Fresh from celebrating of 100 years of Maori Rugby in Poverty Bay, fans are looking forward to marking another centenary.

Albie Gibson from Turanga Nui A Kiwa Rugby says while last weekend’s celebration was for players from the region who had made the national Maori squad, it will soon be time to honour the YMP Club.

“That club was put together by Ta Apirana Ngata as a focal point for young Maori who desired to step up to another level whether it be in sport or in politics or whatever, but that the club is celebrating its 100 years at Labour weekend at Manutuke in Gisborne,” Mr Gibson says.

YMP refers to the Young Maori Party, even if most of those who turn out for the club like to think of themselves as young Maori players.


High returns from Fonterra have helped bring Parininihi ki Waitotara back into the black.

General manager Dion Tuuta says on the back of Fonterra's projected $7 a kilo payout for milk solids, the committee of management has recommended a dividend pay-out this year.

But he says its appetite for risk was curbed by its disastrous investment in a Brisbane property development, which cost it more than $30 million.

“We've returned to profitability after those difficulties, we’ve developed a draft strategic plan that’s been very well received, effectively just returning back to the basics of looking at a conservative long term view of our business which is grounded back to the whenua, returning PKW to the land rather than higher risk ventures,” Mr Tuuta says.

Dion Tuuta says as a trial Parininihi ki Waitotara intends to put managers on two of its 13 dairy units, rather than the traditional 50-50 sharemilking arrangement.


Salvation Army members running an addiction treatment programme for Mongrel Mob members and their whanau say it’s going to be a long term project.

Coordinator Lynette Hutson says leaders of the Notorious Chapter approached the Sallies because they were concerned at the damage methamphetamine use was causing.

She says a strong partnership has developed which will last even after the 7-week residential programmes are over.

“The fact is we’ve come into a relationship to try and help, we’ve been invited in, we’re very respectful of that, and if we then just depart, the fact is it is about reintegrating people into society and we need to be there for the long haul so the long haul it is,” Major Hutson says.

Tikanga Maori forms an important part of the programme as multiple aspects of participants’ lives are addressed.


Tangata whenua from Karapiro now have their own place to stand in the facilities being built at the lake for next month’s World Rowing Championships.

A culture room for Ngati Koroki Kahukura was opened on Saturday in the new Don Rowlands Community Centre, which is on the side of the lake which now covers their ancient village and waahi tapu.

Artworks for the room were coordinated by Ngati Koroki artist Brett Graham, and include a mural drawing on the river’s taniwha traditions.

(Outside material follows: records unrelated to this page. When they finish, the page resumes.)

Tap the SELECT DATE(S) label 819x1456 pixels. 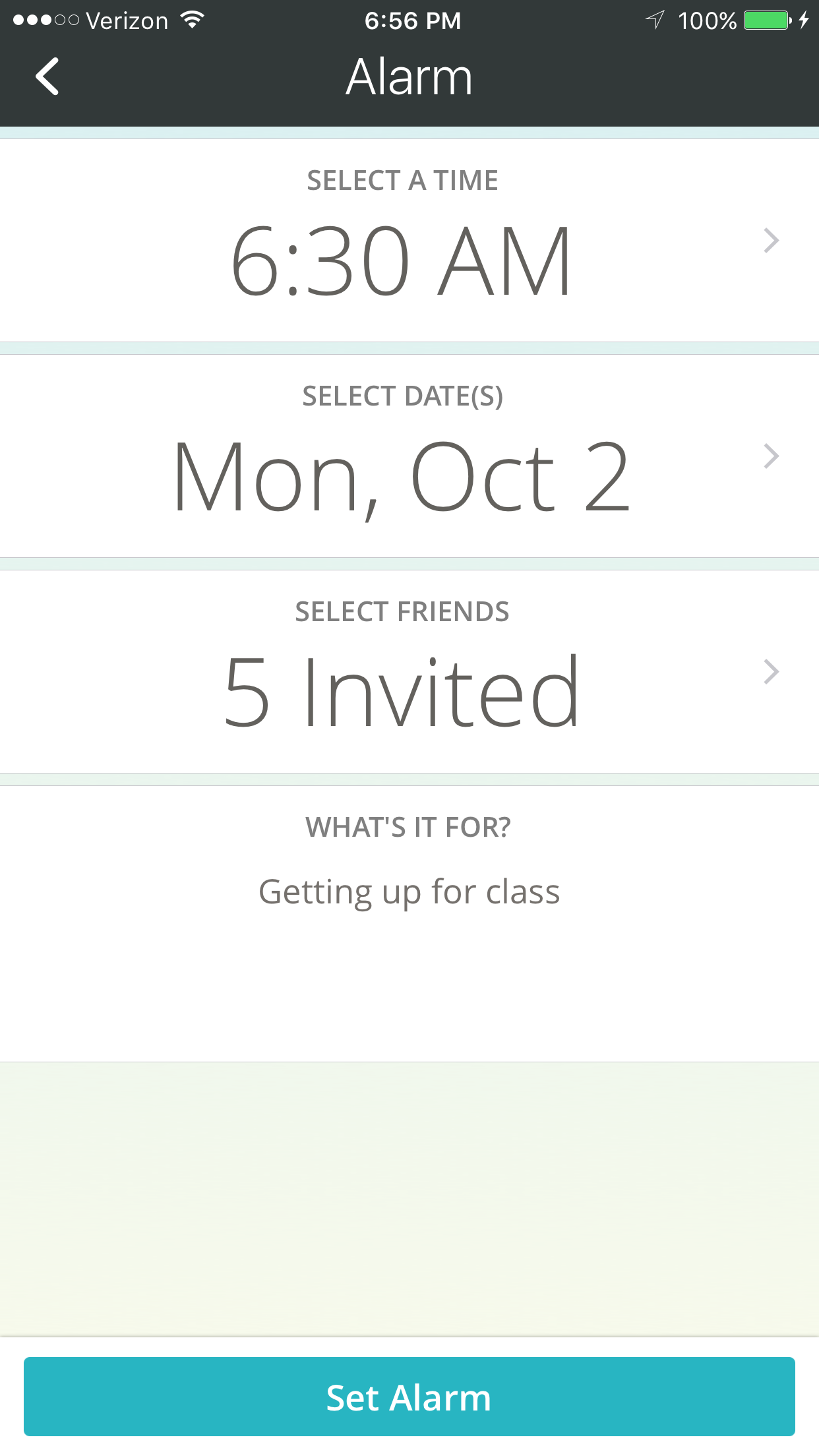point(402,396)
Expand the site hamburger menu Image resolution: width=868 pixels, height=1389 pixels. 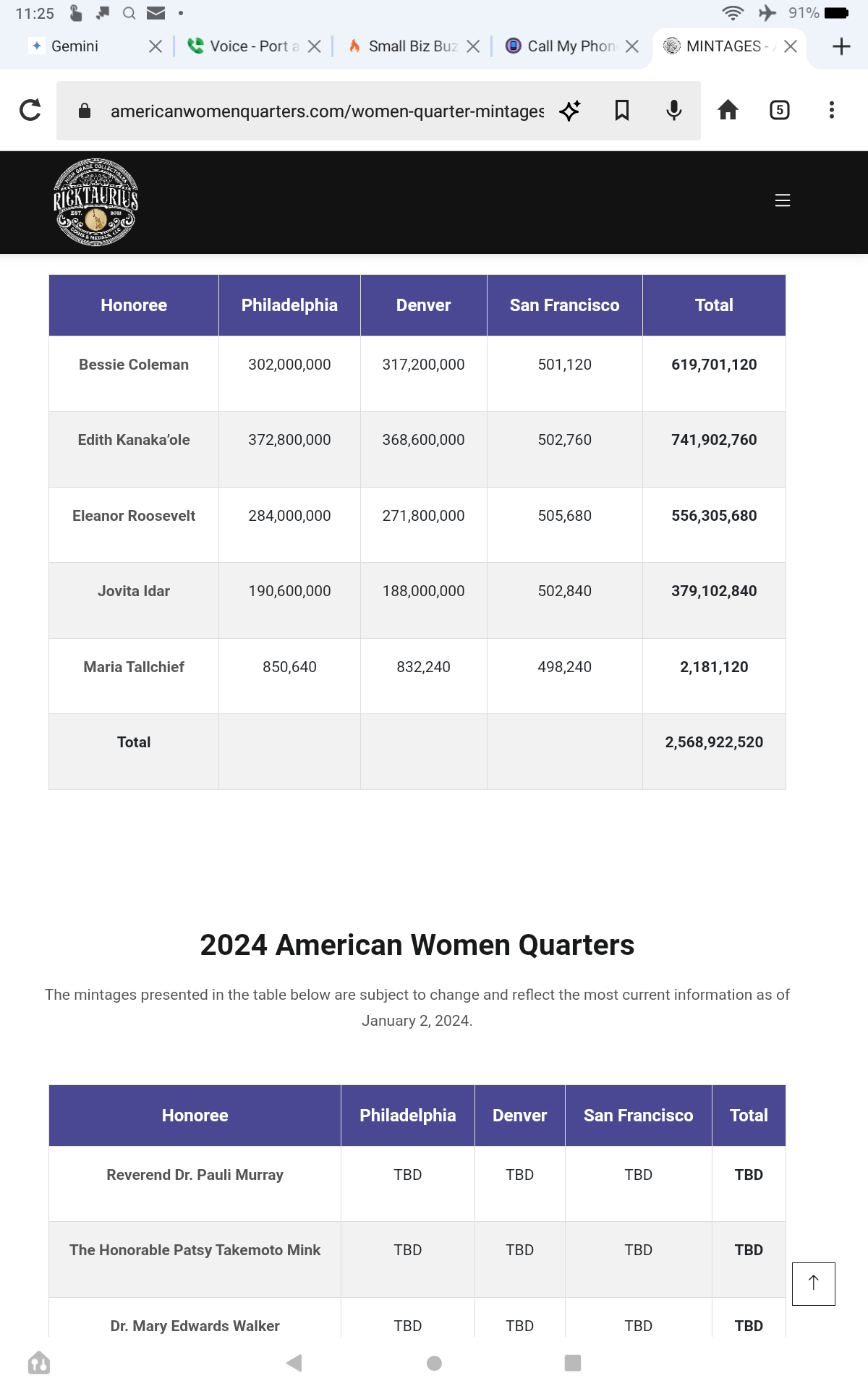point(782,200)
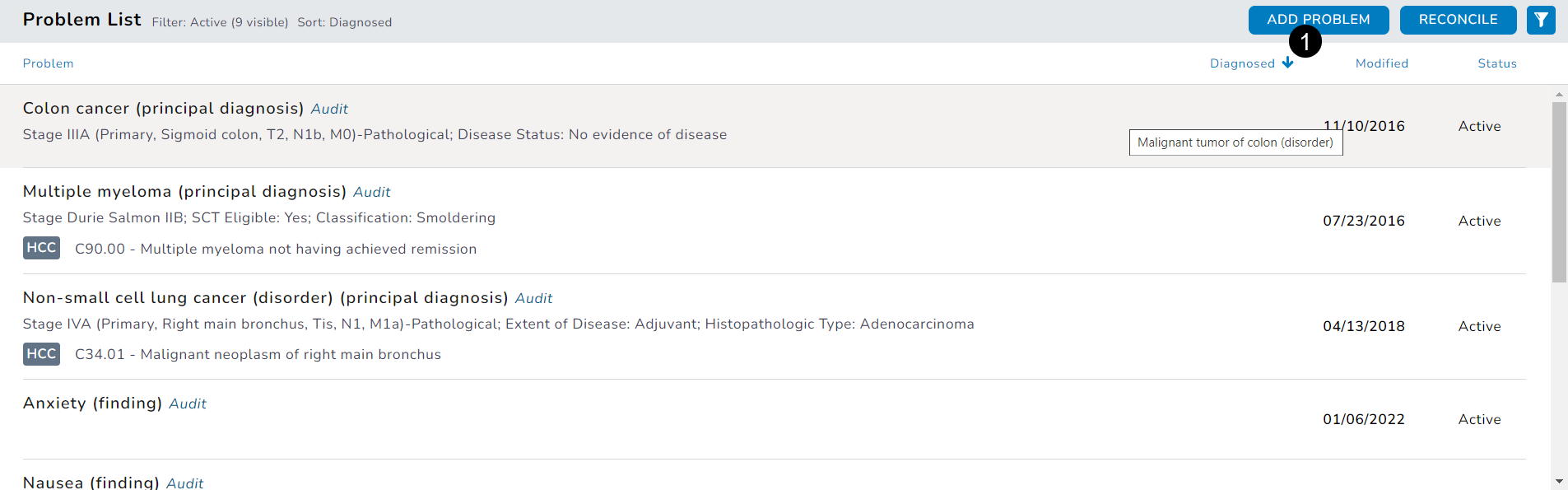Sort by the Modified column header

click(1381, 63)
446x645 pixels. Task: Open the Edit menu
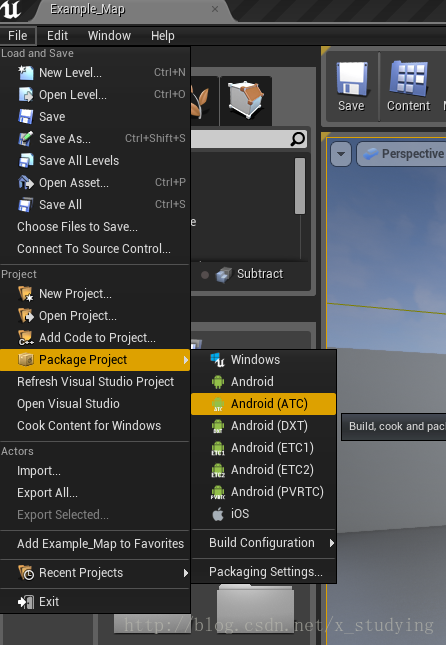pyautogui.click(x=57, y=36)
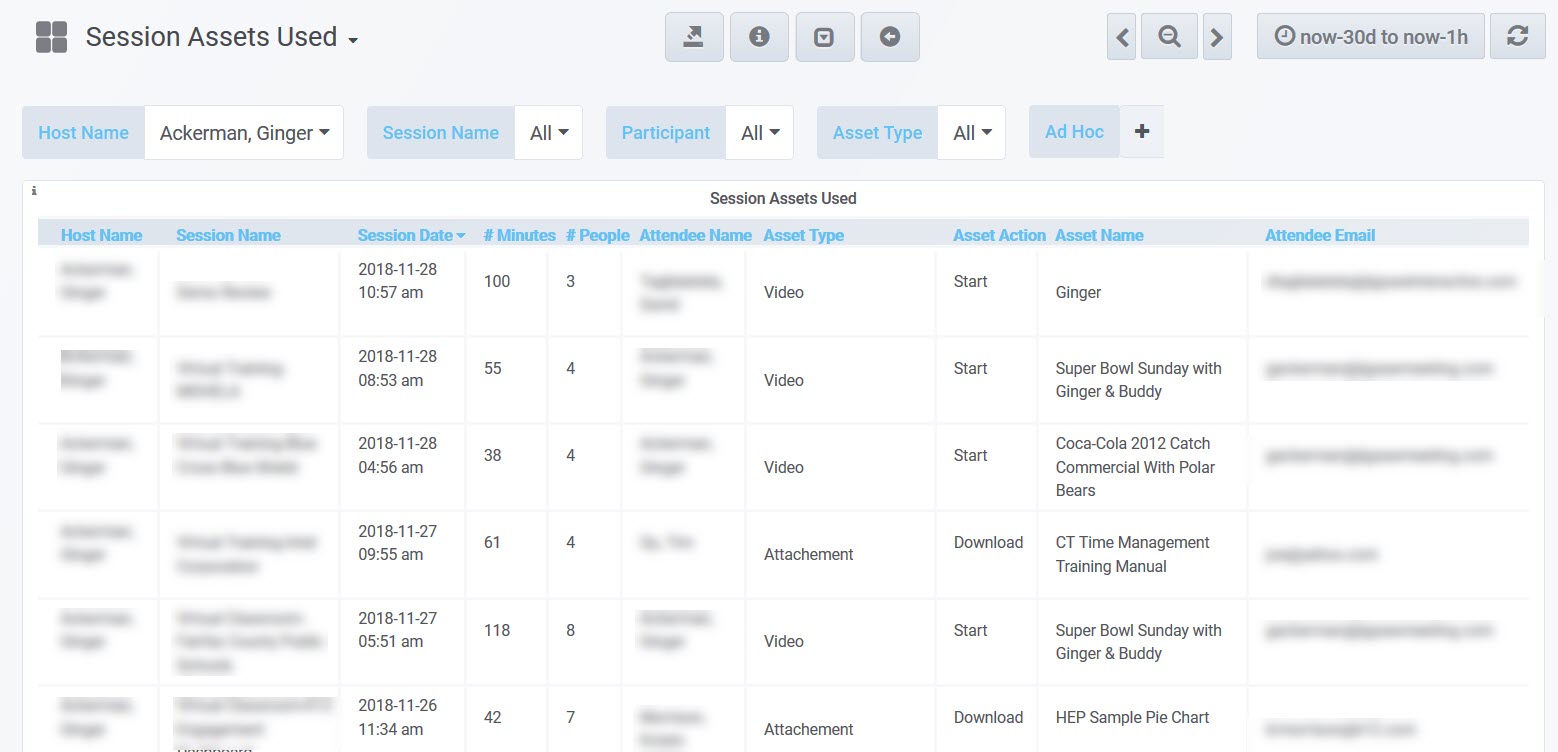Click the dashboard grid icon
This screenshot has width=1558, height=752.
pyautogui.click(x=51, y=37)
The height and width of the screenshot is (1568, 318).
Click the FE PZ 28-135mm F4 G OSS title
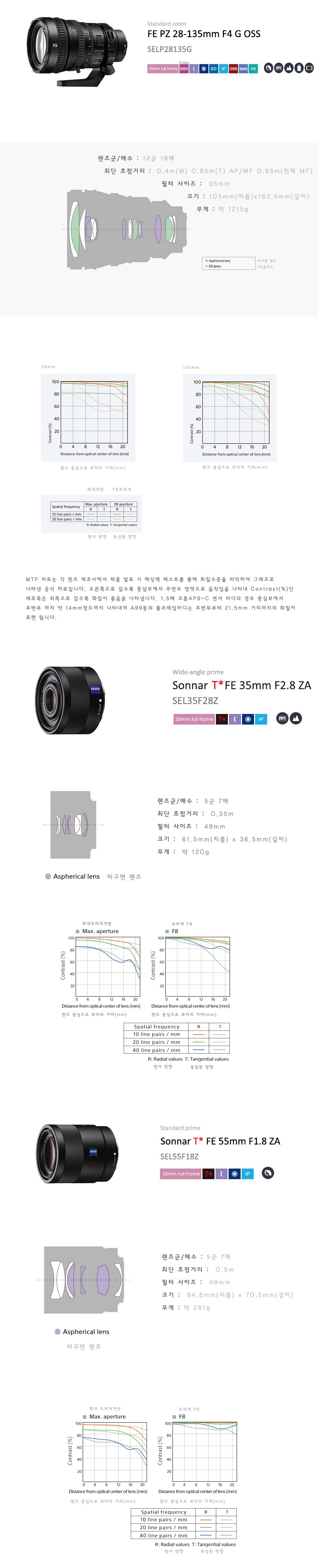[x=204, y=34]
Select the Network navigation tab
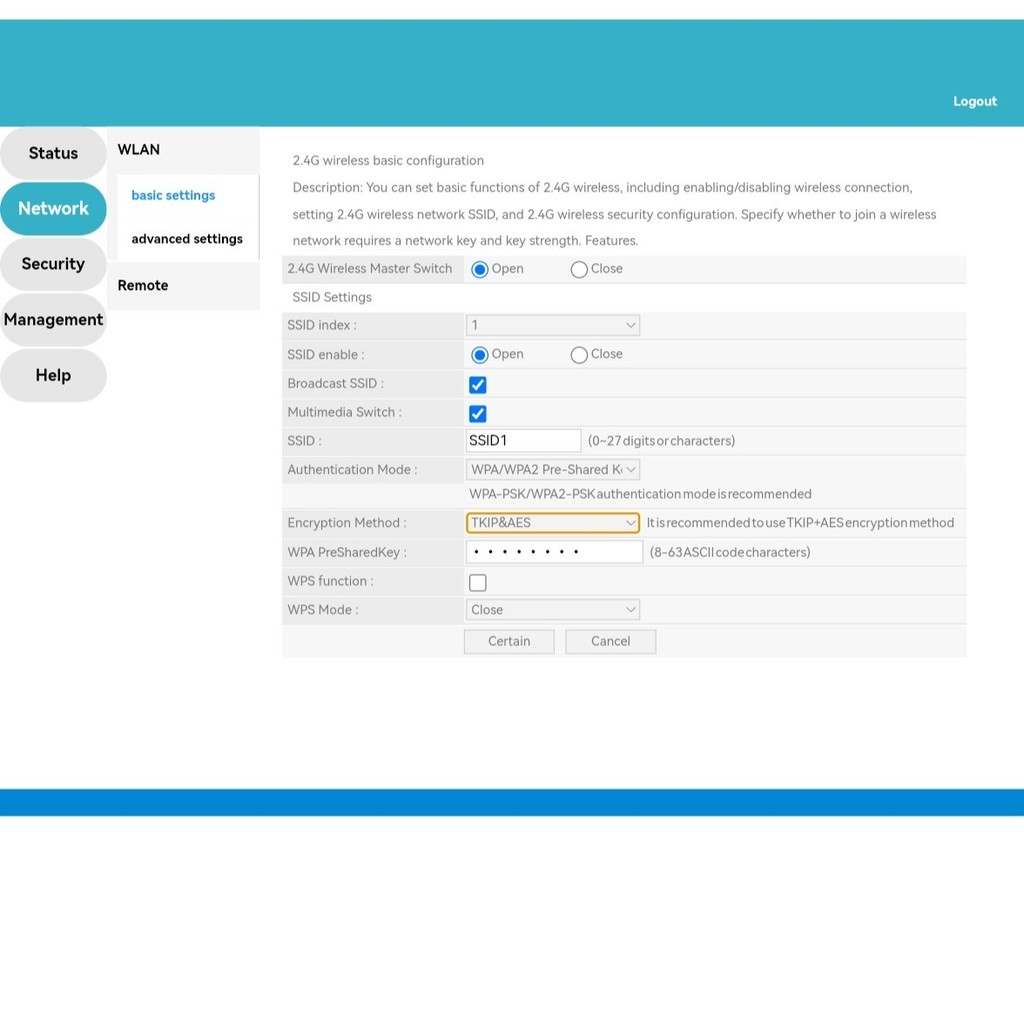1024x1024 pixels. tap(53, 208)
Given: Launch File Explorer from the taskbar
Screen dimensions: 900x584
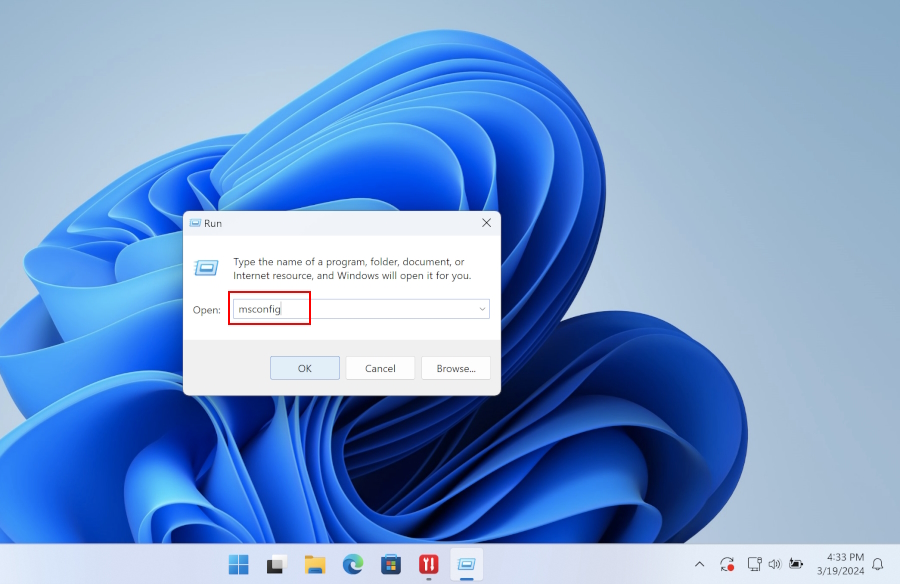Looking at the screenshot, I should (x=315, y=564).
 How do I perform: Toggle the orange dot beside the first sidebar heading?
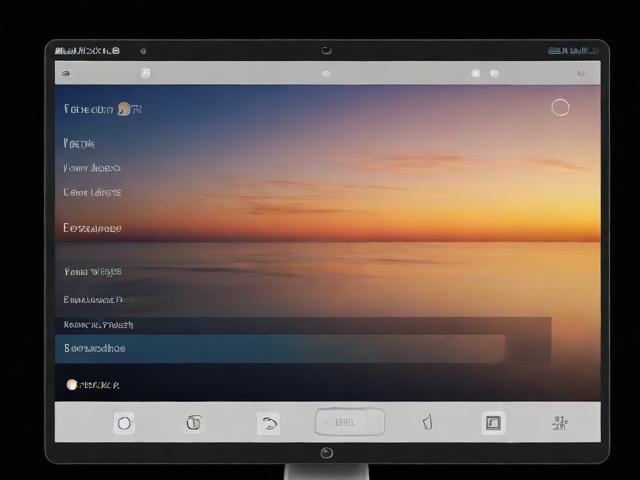point(124,109)
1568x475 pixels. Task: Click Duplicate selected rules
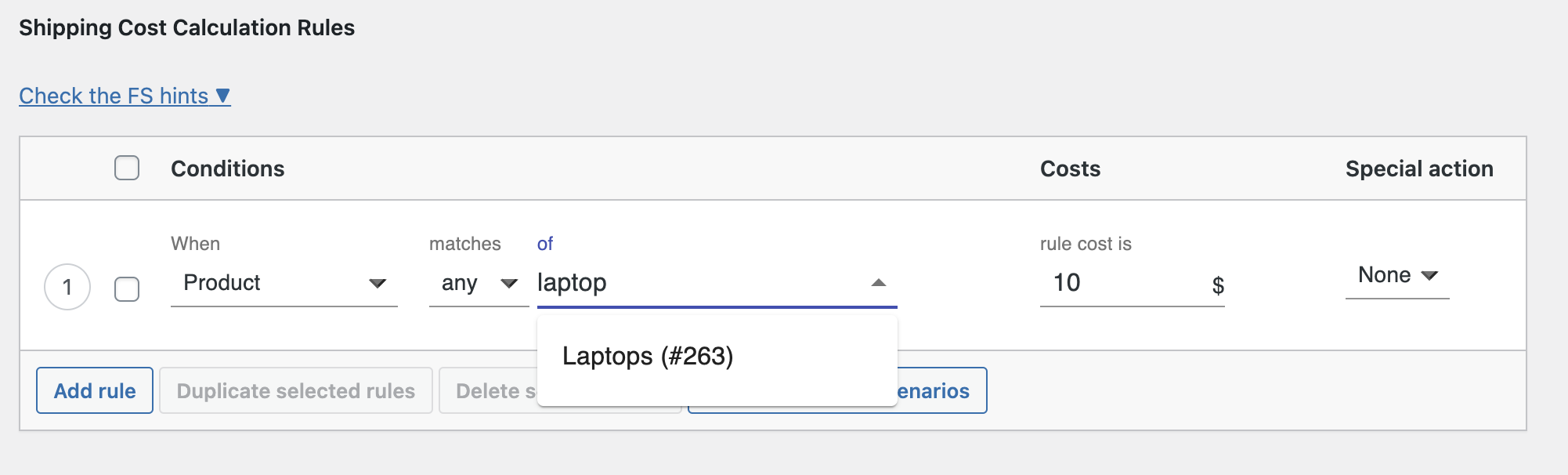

“They guided the canoe Tainui to Aotearoa, they were there when Mahinarangi caught the baby Raukawa across the bridge at Horahora where my father was born, they were at the battle of Taumata Wiiwii and they were the silent witnesses when Koroki shouted out to his cousin Taowhakairo and they were there also when Lake Karapiro came to being and flooded Horahora for the power station, when Aniwaniwa came to an end,” Dr Graham says.

His father Fred Graham created a stainless steel waka sculpture which stands outside the centre.